Directive 1 -
Return the part of the bacon FAQ starting with "Absolutely. Place one" and going on through "the baking time.", copied word for word.
Directive 2 -
According to the bacon FAQ, how long does thick-cut bacon take in a 350°F oven when started from cold?

Text section -
----

Please note that nutrition information is an estimate and can vary based on the specific ingredients used, especially the cut and brand of bacon.

Frequently Asked Questions

Why cook bacon at 350°F instead of a higher temperature?

Cooking at 350°F allows the fat to render slowly and evenly, resulting in perfectly crisp bacon with less chance of burning or smoking. Higher temperatures can cook the outside too quickly before the fat has fully rendered, leading to a chewy, greasy result.

How long does thick-cut bacon take to cook at 350°F?

Thick-cut bacon typically requires a longer cooking time. In a 350°F oven (starting from cold), plan for 25 to 35 minutes, but start checking at the 25-minute mark to ensure it reaches your desired level of crispiness.

Can I cook two pans of bacon at once?

Absolutely. Place one rack in the upper-third of the oven and one in the lower-third. To ensure even cooking, rotate the pans (top to bottom, back to front) halfway through the baking time.

What is the best way to clean up the bacon grease?

Let the pan cool for about 15-20 minutes until the grease is warm but not scalding hot. Carefully pour the liquid grease into a heat-safe glass jar for future cooking. Then, simply wipe out any remaining residue with a paper towel before washing the pan.

----

Data section -
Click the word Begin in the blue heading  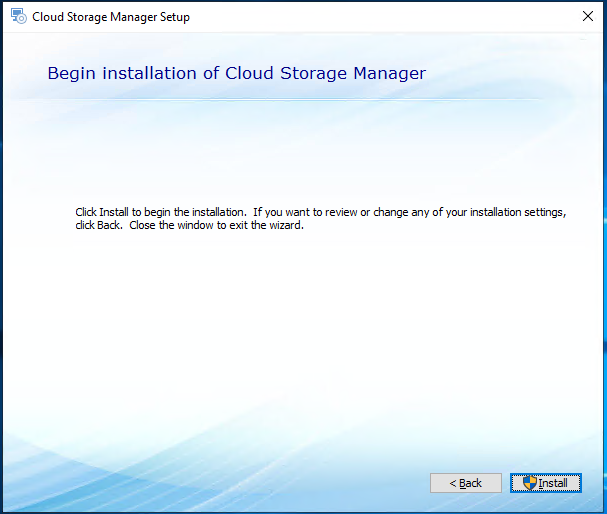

----

Correct output 1 -
Absolutely. Place one rack in the upper-third of the oven and one in the lower-third. To ensure even cooking, rotate the pans (top to bottom, back to front) halfway through the baking time.

Correct output 2 -
25 to 35 minutes